*Exercise brief:* Starting at the line that contains "The width and height of the screenshot is (1320, 743)." and ending at the line that contains "click(457, 331)", give these lines again with "Venezuela flag" replaced by "Colombia flag" and everything else unchanged.

[START Listed entries]

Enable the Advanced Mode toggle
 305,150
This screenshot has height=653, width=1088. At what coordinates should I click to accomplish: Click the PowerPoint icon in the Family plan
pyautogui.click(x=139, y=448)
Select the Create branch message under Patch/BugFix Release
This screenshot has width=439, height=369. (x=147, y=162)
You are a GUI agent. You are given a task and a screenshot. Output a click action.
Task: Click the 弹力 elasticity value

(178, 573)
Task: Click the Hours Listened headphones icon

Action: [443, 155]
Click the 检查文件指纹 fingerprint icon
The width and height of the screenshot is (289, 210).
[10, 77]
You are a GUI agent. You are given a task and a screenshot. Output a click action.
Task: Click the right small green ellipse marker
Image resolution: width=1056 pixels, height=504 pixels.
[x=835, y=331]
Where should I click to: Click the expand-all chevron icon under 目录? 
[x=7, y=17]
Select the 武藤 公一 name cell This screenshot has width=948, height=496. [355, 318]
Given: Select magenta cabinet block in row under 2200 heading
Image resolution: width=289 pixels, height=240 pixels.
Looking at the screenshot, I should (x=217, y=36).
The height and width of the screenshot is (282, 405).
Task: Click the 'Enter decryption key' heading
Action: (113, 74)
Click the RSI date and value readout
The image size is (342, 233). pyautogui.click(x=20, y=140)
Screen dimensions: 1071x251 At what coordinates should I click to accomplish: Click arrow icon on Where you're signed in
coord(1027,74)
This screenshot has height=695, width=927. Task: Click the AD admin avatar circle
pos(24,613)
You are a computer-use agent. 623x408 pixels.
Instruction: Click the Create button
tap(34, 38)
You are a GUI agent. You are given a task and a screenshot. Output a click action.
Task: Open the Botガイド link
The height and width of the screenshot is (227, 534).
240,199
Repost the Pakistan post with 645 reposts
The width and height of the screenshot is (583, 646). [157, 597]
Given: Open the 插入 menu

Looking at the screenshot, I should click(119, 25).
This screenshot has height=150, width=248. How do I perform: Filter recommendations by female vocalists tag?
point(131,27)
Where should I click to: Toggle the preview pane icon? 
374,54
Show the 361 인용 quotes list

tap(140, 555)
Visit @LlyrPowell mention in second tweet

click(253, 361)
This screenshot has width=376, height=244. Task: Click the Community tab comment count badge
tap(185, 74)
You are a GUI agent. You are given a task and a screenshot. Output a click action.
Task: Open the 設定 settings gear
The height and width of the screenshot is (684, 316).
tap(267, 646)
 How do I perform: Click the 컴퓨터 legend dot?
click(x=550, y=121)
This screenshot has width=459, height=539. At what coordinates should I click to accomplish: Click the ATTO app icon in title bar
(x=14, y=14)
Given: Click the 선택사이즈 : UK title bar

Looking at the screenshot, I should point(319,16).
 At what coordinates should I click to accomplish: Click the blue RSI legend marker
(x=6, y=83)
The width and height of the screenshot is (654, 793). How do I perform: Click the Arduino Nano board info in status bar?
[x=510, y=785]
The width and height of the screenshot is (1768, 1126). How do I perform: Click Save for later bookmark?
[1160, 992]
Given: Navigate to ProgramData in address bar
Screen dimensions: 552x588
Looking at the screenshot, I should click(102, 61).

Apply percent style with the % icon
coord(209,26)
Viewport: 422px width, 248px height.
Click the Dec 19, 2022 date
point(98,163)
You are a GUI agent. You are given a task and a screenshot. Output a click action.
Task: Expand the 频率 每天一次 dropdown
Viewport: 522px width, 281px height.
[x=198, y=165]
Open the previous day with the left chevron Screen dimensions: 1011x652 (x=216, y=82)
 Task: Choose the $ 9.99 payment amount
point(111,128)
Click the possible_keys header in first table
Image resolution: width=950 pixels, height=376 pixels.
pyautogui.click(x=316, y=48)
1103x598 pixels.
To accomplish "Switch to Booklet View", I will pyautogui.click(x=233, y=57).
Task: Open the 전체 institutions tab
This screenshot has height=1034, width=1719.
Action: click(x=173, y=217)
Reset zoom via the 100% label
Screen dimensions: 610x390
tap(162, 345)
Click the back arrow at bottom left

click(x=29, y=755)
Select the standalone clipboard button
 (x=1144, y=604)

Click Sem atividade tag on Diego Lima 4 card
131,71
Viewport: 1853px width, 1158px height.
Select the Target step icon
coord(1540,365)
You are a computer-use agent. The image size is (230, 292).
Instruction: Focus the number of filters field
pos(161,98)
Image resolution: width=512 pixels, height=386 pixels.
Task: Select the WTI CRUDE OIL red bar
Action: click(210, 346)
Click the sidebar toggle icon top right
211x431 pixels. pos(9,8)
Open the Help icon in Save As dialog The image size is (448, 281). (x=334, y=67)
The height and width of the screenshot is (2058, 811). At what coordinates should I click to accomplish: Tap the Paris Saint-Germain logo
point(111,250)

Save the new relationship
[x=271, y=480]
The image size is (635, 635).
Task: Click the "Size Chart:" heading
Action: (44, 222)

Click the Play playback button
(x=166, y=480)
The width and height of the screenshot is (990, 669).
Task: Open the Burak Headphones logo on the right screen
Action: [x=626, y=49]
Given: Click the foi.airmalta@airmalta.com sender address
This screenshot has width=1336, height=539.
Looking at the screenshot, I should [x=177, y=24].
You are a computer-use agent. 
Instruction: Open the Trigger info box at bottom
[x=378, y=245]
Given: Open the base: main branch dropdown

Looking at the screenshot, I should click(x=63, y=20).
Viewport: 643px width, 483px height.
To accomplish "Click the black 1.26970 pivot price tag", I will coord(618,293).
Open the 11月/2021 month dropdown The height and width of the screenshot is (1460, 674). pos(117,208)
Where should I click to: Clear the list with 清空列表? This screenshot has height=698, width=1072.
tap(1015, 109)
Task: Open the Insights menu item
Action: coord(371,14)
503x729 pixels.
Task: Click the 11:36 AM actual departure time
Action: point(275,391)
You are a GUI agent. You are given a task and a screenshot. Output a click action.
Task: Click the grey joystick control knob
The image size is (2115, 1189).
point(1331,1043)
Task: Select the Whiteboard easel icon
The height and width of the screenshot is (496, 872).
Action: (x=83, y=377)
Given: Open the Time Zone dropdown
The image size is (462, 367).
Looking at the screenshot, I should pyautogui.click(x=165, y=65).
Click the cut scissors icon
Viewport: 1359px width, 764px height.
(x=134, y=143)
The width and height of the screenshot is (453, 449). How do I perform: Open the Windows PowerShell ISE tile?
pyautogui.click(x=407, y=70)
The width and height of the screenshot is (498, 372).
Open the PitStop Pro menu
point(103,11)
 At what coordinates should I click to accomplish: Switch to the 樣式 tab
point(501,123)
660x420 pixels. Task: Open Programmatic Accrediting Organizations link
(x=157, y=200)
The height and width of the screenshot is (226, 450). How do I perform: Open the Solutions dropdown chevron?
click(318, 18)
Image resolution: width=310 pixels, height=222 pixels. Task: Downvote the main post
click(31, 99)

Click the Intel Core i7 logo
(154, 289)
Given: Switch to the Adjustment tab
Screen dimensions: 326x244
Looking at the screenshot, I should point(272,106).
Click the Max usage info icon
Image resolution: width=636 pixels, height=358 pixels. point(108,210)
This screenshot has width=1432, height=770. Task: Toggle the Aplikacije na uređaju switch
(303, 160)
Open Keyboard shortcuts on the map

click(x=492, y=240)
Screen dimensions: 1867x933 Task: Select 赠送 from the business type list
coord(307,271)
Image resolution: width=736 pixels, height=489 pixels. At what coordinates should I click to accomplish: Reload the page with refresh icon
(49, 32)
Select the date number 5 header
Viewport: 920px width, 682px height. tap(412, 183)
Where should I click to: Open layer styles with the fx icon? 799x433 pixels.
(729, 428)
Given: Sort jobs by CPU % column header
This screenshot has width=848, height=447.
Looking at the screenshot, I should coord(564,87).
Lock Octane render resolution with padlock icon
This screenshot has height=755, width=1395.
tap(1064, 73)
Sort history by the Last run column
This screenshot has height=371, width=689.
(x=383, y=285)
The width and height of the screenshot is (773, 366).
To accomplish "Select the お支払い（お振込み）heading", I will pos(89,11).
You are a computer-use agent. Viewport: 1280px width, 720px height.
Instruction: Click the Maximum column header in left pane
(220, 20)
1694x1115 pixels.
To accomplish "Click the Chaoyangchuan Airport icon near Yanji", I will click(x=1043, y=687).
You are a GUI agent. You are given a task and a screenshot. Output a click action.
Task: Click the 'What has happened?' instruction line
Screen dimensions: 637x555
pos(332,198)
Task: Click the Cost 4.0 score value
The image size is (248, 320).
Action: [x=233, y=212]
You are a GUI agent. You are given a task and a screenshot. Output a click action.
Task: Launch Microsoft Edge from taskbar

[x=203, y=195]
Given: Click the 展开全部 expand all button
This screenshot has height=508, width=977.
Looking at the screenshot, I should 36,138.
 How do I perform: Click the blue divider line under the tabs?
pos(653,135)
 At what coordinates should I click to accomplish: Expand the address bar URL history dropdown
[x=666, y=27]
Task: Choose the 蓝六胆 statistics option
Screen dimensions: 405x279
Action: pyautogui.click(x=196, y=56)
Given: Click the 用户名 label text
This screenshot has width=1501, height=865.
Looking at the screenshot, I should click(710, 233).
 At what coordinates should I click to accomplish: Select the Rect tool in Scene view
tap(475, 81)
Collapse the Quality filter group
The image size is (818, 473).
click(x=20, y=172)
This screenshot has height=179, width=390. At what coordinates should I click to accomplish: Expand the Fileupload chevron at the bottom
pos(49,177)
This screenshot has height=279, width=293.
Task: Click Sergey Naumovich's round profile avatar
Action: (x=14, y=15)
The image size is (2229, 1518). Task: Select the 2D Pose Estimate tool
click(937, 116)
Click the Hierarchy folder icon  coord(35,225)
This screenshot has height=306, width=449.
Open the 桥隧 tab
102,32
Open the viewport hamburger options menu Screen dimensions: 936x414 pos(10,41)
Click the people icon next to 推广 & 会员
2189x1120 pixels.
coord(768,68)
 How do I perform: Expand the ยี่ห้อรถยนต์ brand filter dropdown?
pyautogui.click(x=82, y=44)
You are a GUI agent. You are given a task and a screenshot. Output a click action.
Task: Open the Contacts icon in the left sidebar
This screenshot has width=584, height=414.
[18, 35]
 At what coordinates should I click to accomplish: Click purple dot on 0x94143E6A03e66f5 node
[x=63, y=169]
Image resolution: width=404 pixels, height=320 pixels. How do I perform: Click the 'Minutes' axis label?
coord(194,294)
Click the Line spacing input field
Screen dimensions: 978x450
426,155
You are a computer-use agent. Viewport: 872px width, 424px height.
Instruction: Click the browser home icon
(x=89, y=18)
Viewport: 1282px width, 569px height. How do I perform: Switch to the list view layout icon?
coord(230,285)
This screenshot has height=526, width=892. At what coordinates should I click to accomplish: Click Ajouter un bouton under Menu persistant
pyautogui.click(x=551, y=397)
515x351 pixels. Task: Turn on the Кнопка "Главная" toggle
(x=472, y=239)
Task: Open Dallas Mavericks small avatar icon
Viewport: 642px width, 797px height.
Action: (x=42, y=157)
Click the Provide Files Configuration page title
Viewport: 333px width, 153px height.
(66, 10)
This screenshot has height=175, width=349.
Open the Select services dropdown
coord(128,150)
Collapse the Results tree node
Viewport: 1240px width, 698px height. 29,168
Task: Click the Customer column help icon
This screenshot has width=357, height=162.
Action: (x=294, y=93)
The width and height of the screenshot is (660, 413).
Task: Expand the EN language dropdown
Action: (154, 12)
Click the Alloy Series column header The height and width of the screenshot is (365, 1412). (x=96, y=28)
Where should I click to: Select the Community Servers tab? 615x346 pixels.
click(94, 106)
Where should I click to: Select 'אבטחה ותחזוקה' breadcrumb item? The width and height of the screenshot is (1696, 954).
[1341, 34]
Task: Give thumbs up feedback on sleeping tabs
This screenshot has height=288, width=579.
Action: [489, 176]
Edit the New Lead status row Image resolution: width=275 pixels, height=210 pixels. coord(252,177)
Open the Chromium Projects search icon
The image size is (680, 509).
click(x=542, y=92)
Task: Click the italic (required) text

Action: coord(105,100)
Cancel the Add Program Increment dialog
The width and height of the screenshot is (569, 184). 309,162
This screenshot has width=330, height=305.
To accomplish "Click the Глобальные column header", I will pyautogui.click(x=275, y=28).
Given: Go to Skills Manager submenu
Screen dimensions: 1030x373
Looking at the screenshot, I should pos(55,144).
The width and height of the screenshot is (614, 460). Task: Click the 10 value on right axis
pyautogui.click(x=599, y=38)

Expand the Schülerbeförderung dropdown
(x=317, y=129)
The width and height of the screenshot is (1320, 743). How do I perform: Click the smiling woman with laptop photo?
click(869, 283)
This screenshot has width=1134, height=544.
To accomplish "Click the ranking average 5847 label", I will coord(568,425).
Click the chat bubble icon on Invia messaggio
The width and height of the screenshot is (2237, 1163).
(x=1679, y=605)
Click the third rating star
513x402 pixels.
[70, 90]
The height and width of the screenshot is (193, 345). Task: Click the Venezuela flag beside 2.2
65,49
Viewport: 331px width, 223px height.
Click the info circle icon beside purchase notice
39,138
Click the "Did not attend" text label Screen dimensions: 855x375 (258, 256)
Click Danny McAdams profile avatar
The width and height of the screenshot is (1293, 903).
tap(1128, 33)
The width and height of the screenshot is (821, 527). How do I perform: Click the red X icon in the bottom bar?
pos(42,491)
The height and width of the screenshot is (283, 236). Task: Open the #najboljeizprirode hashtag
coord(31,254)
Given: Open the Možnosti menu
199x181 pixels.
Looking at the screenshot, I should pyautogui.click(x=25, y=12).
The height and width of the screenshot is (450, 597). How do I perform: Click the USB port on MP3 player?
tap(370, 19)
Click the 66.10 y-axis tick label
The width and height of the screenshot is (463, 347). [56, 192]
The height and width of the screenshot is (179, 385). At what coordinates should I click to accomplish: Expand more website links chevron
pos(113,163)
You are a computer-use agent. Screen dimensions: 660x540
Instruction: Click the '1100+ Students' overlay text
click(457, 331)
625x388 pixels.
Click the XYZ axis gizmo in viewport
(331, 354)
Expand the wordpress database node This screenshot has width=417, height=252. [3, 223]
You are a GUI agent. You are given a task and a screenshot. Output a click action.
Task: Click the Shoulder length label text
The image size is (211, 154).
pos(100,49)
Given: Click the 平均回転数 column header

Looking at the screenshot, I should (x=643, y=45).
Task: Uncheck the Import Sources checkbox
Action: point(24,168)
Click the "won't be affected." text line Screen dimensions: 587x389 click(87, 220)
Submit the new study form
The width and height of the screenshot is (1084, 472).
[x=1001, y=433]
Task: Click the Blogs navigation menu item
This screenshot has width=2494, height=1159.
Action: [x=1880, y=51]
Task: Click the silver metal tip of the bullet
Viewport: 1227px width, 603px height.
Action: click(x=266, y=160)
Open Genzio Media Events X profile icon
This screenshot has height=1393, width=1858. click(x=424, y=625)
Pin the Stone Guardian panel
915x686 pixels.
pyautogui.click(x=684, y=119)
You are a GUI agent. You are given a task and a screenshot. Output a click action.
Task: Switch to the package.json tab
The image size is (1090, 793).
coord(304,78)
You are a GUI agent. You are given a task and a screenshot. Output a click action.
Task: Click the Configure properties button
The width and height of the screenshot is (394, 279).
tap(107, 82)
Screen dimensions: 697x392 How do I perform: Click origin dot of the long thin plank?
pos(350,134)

[END Listed entries]

*The result:*
The width and height of the screenshot is (1320, 743). How do I perform: Click the smiling woman with laptop photo?
click(869, 283)
This screenshot has width=1134, height=544.
To accomplish "Click the ranking average 5847 label", I will coord(568,425).
Click the chat bubble icon on Invia messaggio
The width and height of the screenshot is (2237, 1163).
(x=1679, y=605)
Click the third rating star
513x402 pixels.
[70, 90]
The height and width of the screenshot is (193, 345). Task: Click the Colombia flag beside 2.2
65,49
Viewport: 331px width, 223px height.
Click the info circle icon beside purchase notice
39,138
Click the "Did not attend" text label Screen dimensions: 855x375 (258, 256)
Click Danny McAdams profile avatar
The width and height of the screenshot is (1293, 903).
tap(1128, 33)
The width and height of the screenshot is (821, 527). How do I perform: Click the red X icon in the bottom bar?
pos(42,491)
The height and width of the screenshot is (283, 236). Task: Open the #najboljeizprirode hashtag
coord(31,254)
Given: Open the Možnosti menu
199x181 pixels.
Looking at the screenshot, I should pyautogui.click(x=25, y=12).
The height and width of the screenshot is (450, 597). How do I perform: Click the USB port on MP3 player?
tap(370, 19)
Click the 66.10 y-axis tick label
The width and height of the screenshot is (463, 347). [56, 192]
The height and width of the screenshot is (179, 385). At what coordinates should I click to accomplish: Expand more website links chevron
pos(113,163)
You are a computer-use agent. Screen dimensions: 660x540
Instruction: Click the '1100+ Students' overlay text
click(457, 331)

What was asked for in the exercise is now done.